Is there a reason why you don't want to run even though you've been doing it five times a week? Are you injured, bored, what? Why do you need to exercise five (or seven) times a week? Are you working toward a goal, neurotic...?

Too often people ask how to get from point A to point B without asking whether they should aim for point C or D or E instead.


Cycling used to be my primary outdoor activity, but then life got busy, things changed, and I didn't really have enough time for it. Running has been easier since it doesn't take nearly as much time (I run on a treadmill at home). Recently, though, my schedule has opened up, and I've been feeling the desire to hit the saddle again, not just for fitness, but for enjoyment. I want to get more involved in the cycling community, do organized rides, and maybe even a race or two. So i suppose my main reason for switching from running to cycling is that I want to be a cyclist again, and I hope that doesn't mean I can't be a fit hiker.
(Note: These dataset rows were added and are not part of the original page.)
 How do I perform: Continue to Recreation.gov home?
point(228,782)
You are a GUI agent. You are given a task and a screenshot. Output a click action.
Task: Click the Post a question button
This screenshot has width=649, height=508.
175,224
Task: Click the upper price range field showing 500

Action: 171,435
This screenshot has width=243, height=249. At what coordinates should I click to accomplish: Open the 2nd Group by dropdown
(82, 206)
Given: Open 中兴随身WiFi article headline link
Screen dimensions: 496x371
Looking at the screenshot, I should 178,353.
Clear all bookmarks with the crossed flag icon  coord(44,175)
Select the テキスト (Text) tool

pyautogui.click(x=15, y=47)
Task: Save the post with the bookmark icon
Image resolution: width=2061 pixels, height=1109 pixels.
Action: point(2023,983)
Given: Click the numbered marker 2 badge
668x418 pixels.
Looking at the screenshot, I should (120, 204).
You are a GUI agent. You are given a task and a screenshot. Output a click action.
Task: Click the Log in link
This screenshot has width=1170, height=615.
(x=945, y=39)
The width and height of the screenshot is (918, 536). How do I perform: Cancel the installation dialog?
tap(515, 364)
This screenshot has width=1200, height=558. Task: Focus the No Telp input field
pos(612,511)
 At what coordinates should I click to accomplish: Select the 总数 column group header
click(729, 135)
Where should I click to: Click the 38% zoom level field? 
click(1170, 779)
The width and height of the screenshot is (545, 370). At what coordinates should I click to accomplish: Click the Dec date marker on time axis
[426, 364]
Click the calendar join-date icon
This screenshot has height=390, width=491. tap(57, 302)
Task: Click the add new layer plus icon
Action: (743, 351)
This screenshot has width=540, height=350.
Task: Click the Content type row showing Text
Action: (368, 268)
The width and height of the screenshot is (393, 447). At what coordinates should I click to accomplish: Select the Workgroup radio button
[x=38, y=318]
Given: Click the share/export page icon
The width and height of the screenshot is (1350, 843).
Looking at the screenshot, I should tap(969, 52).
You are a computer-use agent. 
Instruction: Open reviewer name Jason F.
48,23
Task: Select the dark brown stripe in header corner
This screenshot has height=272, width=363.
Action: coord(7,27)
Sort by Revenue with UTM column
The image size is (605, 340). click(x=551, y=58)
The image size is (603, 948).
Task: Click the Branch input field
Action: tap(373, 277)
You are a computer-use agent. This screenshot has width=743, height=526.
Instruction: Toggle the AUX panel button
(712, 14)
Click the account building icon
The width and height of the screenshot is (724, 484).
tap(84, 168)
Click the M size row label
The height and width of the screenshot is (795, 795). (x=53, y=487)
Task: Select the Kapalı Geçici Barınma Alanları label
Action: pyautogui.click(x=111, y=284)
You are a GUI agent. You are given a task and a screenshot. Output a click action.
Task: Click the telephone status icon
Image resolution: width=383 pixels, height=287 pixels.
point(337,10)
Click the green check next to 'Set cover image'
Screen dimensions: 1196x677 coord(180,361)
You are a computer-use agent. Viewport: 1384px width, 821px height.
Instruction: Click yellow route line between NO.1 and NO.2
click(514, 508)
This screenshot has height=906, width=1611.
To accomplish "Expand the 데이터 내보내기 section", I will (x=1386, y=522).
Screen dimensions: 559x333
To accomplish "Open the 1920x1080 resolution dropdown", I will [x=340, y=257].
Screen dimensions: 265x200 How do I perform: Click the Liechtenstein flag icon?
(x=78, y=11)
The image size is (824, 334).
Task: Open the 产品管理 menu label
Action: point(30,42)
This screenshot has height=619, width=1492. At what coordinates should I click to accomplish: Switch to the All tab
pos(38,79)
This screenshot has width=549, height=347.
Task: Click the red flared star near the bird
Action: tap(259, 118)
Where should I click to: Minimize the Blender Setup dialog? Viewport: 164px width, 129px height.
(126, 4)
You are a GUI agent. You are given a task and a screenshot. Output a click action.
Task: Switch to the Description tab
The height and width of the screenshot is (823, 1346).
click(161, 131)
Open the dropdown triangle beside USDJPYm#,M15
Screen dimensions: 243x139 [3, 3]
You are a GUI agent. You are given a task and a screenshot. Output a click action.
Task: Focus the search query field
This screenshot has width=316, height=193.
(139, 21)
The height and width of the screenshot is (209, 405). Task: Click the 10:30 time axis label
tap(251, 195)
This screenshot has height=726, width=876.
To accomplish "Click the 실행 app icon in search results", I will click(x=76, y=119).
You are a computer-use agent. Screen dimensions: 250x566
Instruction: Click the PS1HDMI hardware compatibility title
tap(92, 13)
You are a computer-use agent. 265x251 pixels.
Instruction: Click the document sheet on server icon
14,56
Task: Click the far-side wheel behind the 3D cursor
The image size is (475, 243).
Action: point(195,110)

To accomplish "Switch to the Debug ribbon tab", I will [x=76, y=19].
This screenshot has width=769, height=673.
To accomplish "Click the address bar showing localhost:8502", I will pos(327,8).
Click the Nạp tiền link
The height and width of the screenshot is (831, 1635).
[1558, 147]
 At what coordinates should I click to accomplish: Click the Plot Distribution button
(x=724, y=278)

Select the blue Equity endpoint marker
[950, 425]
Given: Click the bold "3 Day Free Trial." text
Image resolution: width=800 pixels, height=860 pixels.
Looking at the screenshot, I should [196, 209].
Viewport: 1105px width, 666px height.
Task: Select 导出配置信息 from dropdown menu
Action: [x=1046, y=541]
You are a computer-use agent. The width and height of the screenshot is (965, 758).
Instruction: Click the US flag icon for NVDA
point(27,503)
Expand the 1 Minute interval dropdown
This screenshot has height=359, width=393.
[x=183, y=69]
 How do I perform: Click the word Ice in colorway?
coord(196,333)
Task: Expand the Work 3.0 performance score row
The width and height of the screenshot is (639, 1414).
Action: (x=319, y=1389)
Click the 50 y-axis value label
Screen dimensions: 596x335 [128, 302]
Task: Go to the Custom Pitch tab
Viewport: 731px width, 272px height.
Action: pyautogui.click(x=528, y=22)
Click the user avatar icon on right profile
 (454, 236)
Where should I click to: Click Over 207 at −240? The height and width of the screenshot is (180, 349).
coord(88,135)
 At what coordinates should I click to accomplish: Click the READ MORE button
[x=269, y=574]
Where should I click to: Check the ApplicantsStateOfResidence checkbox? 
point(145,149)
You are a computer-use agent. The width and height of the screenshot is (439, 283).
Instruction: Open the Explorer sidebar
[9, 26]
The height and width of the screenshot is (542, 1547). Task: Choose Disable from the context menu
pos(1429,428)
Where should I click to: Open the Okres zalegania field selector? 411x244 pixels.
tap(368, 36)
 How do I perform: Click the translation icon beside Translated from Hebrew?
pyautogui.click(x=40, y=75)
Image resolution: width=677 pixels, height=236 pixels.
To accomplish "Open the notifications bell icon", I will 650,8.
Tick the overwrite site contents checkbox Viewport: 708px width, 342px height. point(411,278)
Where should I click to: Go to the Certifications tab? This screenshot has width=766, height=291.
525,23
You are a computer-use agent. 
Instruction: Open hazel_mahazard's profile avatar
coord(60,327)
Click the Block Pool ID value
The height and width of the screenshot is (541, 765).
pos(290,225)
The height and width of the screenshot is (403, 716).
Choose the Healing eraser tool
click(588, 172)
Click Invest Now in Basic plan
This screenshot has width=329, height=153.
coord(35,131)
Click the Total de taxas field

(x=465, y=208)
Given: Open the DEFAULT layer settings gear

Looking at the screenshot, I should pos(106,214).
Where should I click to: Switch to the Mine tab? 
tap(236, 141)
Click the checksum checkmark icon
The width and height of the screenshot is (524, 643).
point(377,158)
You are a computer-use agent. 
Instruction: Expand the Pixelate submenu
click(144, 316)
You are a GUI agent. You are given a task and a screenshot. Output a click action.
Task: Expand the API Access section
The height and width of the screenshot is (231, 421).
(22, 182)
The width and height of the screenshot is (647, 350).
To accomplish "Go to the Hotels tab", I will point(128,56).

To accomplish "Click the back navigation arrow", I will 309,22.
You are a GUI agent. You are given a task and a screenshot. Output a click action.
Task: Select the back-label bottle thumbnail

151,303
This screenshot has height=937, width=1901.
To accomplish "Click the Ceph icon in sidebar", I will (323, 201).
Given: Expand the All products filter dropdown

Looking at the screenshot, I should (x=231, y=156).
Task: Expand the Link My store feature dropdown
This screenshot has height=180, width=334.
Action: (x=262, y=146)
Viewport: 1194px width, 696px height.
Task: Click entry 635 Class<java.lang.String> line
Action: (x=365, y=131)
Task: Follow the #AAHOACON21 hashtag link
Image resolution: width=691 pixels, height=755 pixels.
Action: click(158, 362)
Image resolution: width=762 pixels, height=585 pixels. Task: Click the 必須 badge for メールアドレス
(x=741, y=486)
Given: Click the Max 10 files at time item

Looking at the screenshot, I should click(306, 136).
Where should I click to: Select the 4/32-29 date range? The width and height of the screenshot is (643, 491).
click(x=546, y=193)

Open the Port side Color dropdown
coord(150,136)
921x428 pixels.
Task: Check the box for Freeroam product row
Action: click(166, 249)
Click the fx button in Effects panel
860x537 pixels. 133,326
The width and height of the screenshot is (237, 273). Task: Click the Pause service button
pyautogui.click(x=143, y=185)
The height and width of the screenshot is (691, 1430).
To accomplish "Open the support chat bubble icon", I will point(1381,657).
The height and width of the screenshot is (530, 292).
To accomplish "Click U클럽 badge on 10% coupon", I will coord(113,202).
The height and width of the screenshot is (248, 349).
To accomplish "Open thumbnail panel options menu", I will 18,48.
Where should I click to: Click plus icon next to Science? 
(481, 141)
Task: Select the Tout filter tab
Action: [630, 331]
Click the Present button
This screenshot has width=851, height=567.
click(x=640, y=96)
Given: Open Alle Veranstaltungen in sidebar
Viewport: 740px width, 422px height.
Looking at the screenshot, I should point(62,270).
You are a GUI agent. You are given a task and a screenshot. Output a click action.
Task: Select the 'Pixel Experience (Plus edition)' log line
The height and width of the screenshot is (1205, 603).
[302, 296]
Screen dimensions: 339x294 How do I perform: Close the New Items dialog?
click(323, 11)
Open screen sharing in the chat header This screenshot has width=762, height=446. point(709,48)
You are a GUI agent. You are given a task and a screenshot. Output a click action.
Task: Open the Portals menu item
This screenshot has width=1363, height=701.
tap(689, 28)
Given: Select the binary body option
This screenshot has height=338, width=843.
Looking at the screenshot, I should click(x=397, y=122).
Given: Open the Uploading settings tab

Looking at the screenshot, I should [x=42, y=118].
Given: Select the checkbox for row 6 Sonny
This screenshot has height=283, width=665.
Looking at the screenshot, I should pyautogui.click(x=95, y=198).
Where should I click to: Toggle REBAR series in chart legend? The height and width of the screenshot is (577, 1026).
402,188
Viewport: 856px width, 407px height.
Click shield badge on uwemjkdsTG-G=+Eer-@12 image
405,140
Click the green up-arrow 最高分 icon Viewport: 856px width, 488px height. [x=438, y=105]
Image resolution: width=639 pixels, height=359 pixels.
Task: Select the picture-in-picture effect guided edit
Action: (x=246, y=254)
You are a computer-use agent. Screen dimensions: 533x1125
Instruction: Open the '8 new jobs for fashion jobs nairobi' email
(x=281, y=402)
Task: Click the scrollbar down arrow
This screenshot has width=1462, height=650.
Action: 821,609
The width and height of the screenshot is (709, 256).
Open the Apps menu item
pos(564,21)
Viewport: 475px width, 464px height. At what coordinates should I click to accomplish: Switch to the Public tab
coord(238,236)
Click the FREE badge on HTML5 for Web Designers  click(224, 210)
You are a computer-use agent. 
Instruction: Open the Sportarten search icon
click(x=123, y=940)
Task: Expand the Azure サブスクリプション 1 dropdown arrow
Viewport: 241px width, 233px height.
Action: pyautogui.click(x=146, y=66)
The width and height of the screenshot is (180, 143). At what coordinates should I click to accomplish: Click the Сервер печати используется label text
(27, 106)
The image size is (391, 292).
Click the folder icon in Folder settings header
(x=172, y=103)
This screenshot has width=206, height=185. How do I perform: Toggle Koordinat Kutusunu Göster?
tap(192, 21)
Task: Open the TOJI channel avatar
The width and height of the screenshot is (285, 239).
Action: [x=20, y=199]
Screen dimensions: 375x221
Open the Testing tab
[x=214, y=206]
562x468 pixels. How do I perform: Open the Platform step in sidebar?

To be honest, running isn't my favorite thing in the world. I like being fit and active, and until now running has been the most convenient way of staying in shape. Also, much of my motivation to stay in shape has to do with my enjoyment of the hills, and that has helped me to build a good daily routine. I'd like to change my daily workout routine from something that I do merely for fitness to something that I do both for fitness and for fun.

Lastly, I've noticed that since I've taken up running, my knees have been feeling more strained, especially on hikes downhill. It is my understanding that running impacts the knees a lot more than bicycling, and so I'm thinking that bicycling might help mitigate the strain on my knees. Of course, that also might mean that my knees will not have as much of the muscle they need to take impact like that. I don't know enough about these things to understand this problem, and so that's part of why I was asking.

I hope that was clear and helpful.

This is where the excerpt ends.